3. **Finding the Amplitude (Vertical Stretch):** For secant functions, we don't call it "amplitude" in the same way as sine or cosine because the graph goes to infinity. Instead, we refer to the vertical stretch factor, which is $|A|$. In our function, $A=8$. This means the local minimum y-values of the secant branches will be at $y=8$ and the local maximum y-values will be at $y=-8$.

4. **Finding the Asymptotes:** Secant is the reciprocal of cosine ($ \sec(x) = \frac{1}{\cos(x)} $).
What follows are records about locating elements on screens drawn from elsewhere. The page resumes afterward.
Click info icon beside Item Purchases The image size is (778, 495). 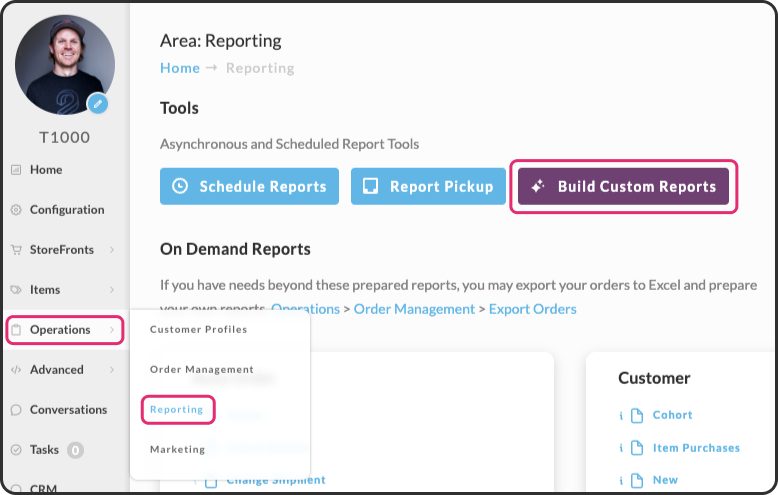tap(621, 448)
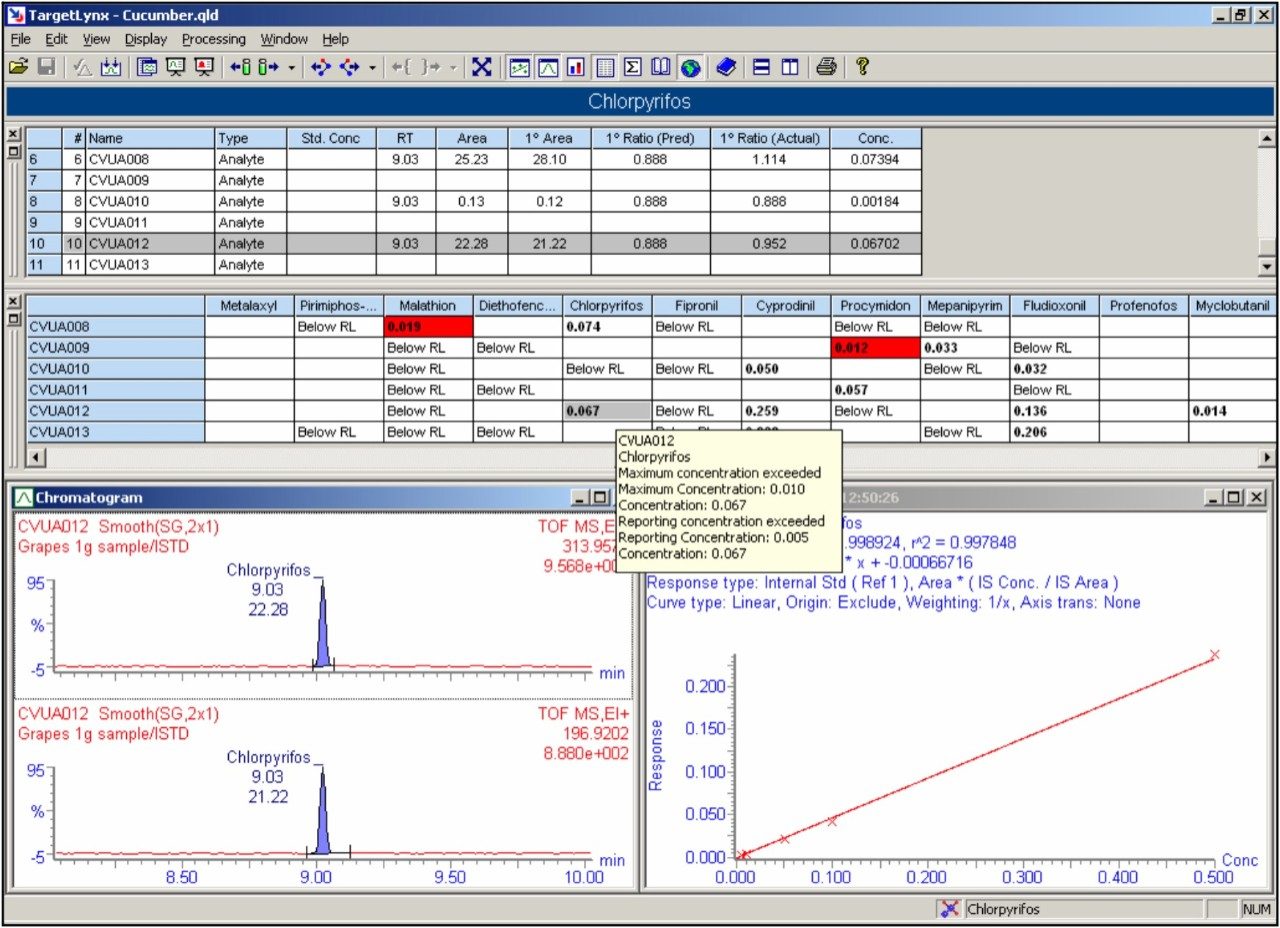Viewport: 1280px width, 928px height.
Task: Click the Malathion column header
Action: (427, 306)
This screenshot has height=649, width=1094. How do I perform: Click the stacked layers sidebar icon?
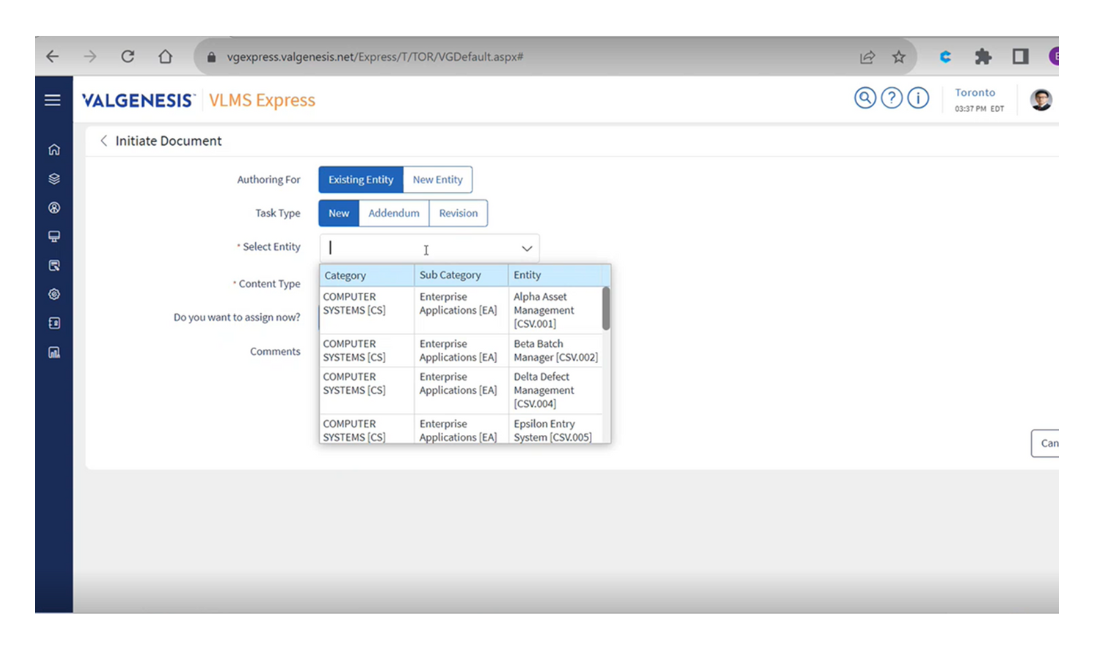tap(54, 179)
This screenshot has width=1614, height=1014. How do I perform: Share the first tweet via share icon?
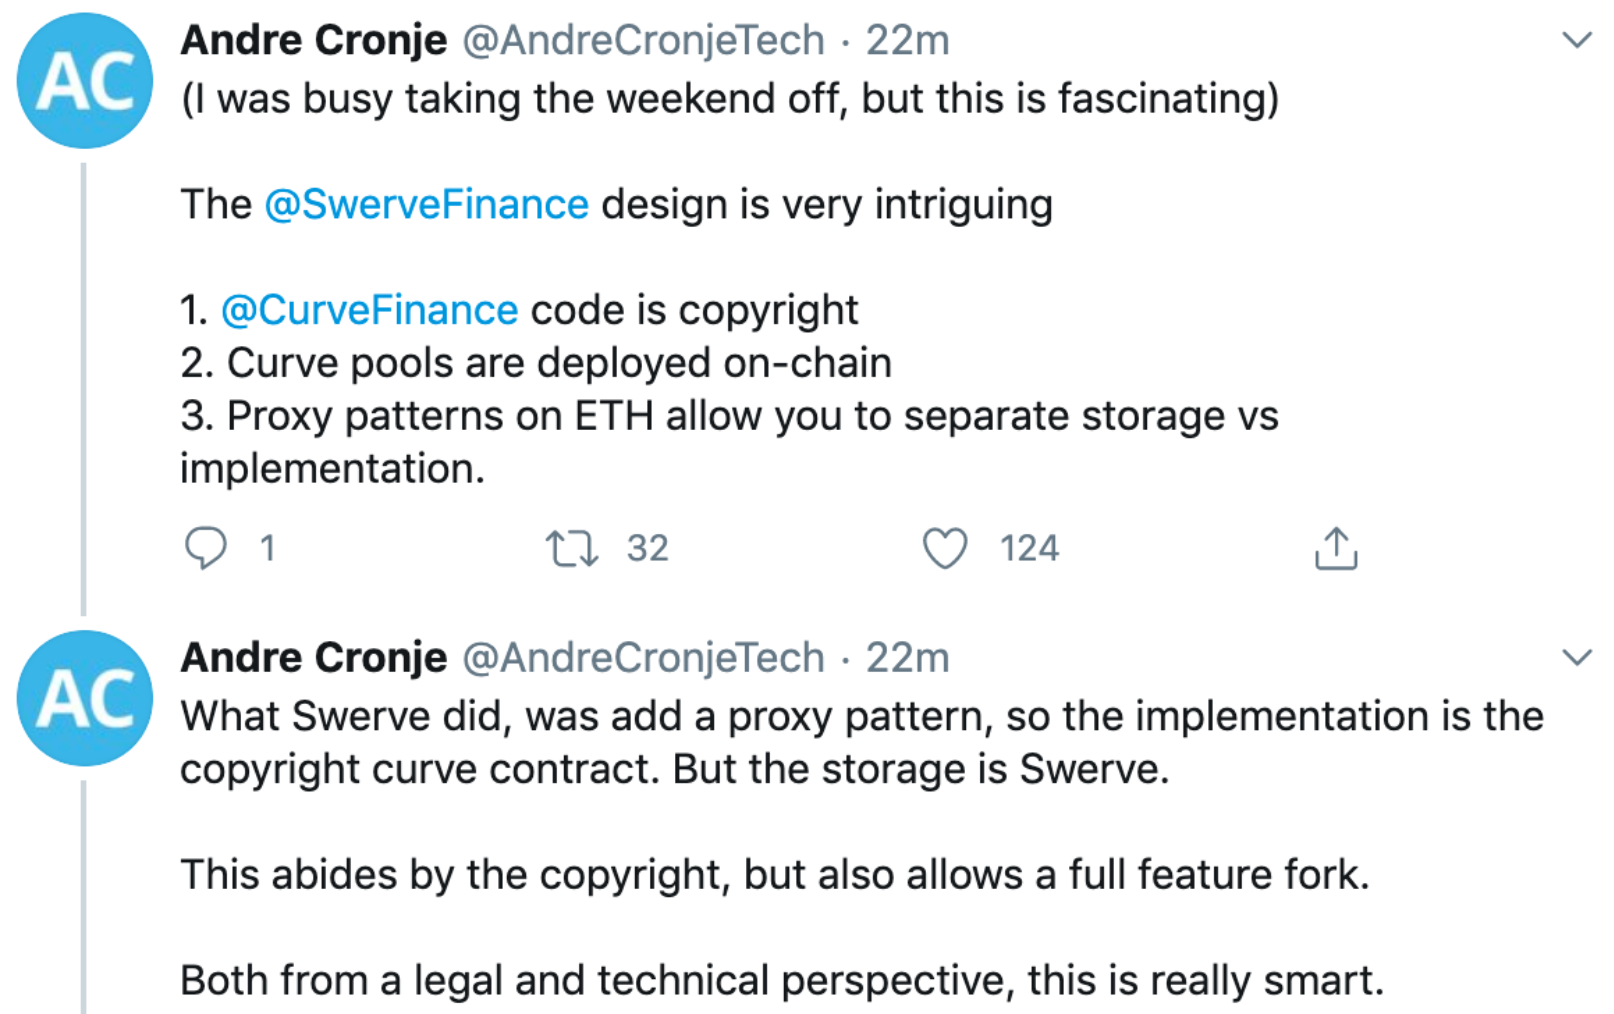[1336, 548]
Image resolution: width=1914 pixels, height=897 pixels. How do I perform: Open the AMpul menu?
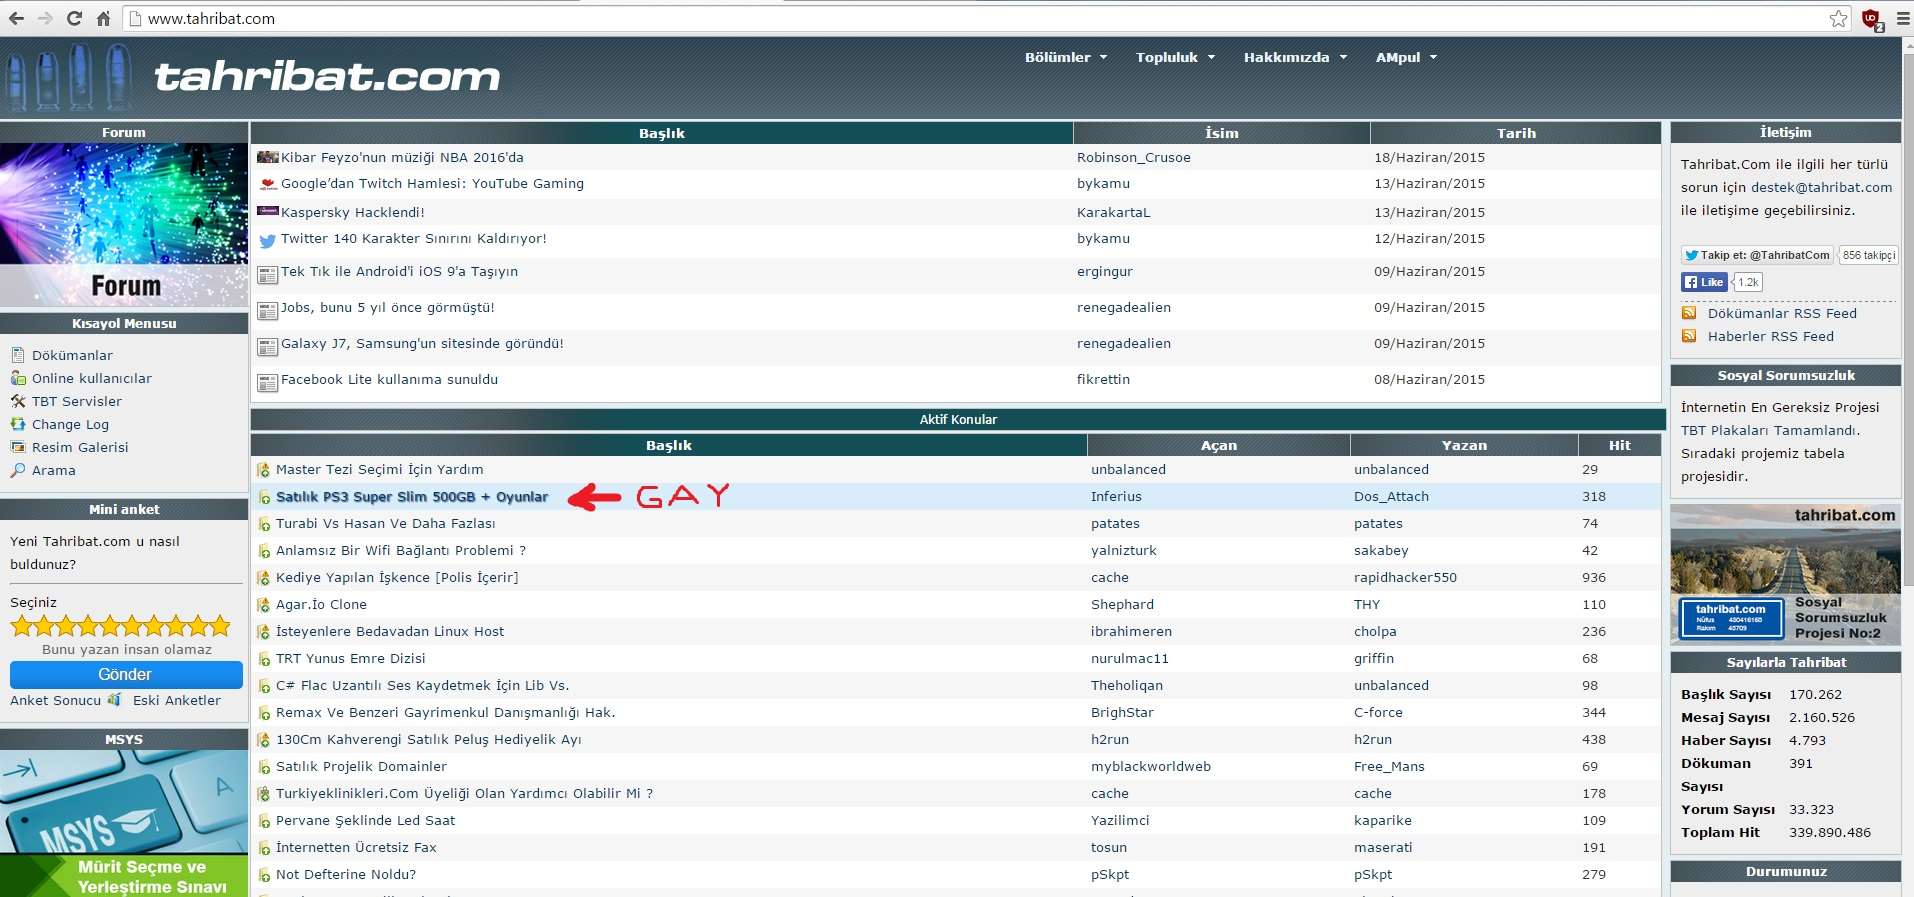point(1405,57)

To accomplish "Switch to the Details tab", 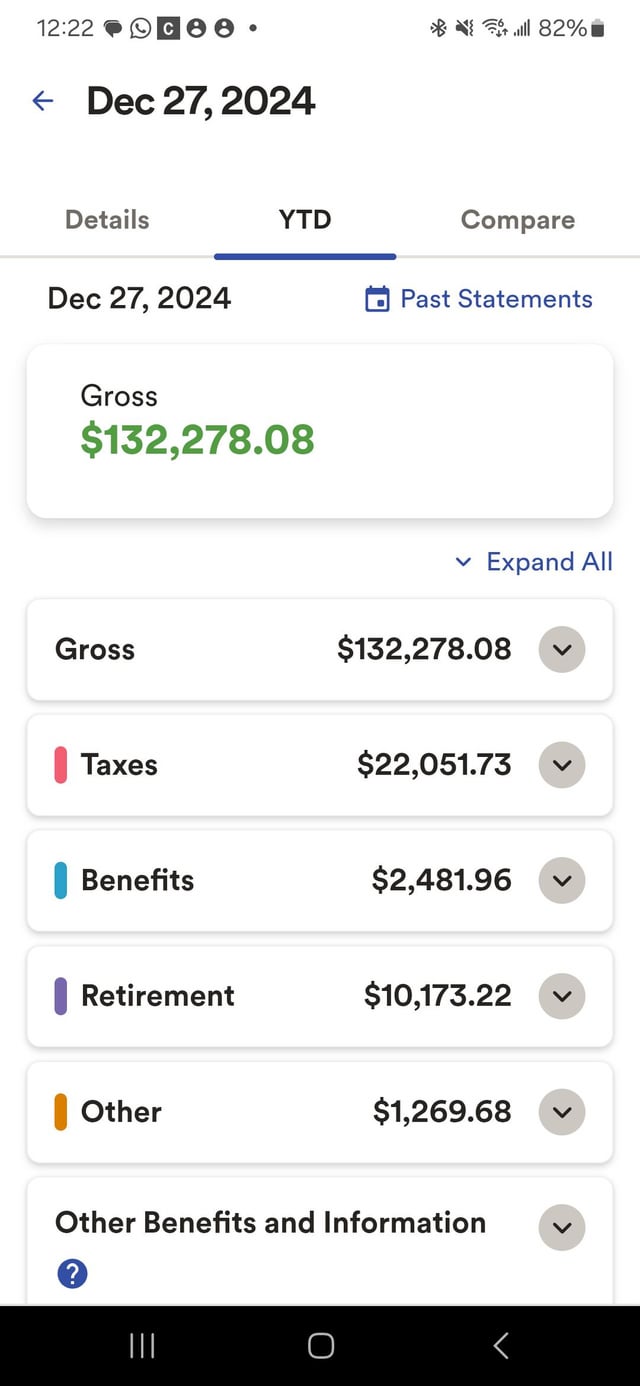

This means that the secant function has vertical asymptotes wherever the cosine function is zero.
So, we need to find where $\cos\left(\frac{1}{4} x\right) = 0$.
We know that $\cos(\theta) = 0$ when $\theta = \frac{\pi}{2} + n\pi$, where $n$ is any integer.
So, we set $\frac{1}{4} x = \frac{\pi}{2} + n\pi$.
To solve for $x$, I multiplied both sides by 4:
$x = 4\left(\frac{\pi}{2} + n\pi\right)$
$x = 2\pi + 4n\pi$.
These are the equations for the vertical asymptotes. For example, if $n=0$, $x=2\pi$; if $n=1$, $x=6\pi$; if $n=-1$, $x=-2\pi$, and so on.

5. **Graphing Two Full Periods:**
To graph, it's helpful to first sketch the related cosine function: $y = 8 \cos\left(\frac{1}{4} x\right)$.
* The cosine function starts at its maximum value of $8$ when $\frac{1}{4}x = 0$ (so $x=0$). Point: $(0, 8)$. This is a local minimum for the secant function.
* It crosses the x-axis (where cosine is zero) when $\frac{1}{4}x = \frac{\pi}{2}$ (so $x=2\pi$). Point: $(2\pi, 0)$. This is an asymptote for secant.
* It reaches its minimum value of $-8$ when $\frac{1}{4}x = \pi$ (so $x=4\pi$). Point: $(4\pi, -8)$. This is a local maximum for the secant function.
* It crosses the x-axis again when $\frac{1}{4}x = \frac{3\pi}{2}$ (so $x=6\pi$). Point: $(6\pi, 0)$. This is another asymptote for secant.
* It completes one full cycle at its maximum value of $8$ when $\frac{1}{4}x = 2\pi$ (so $x=8\pi$). Point: $(8\pi, 8)$. This is another local minimum for the secant function.
These five points (and the asymptotes) cover one period ($8\pi$). To get two full periods, I would extend this pattern, covering an x-range of $16\pi$.
The branches of the secant graph will open upwards from the points $(0,8)$, $(8\pi,8)$, etc., and downwards from the points $(4\pi,-8)$, $(12\pi,-8)$, etc., always approaching the asymptotes.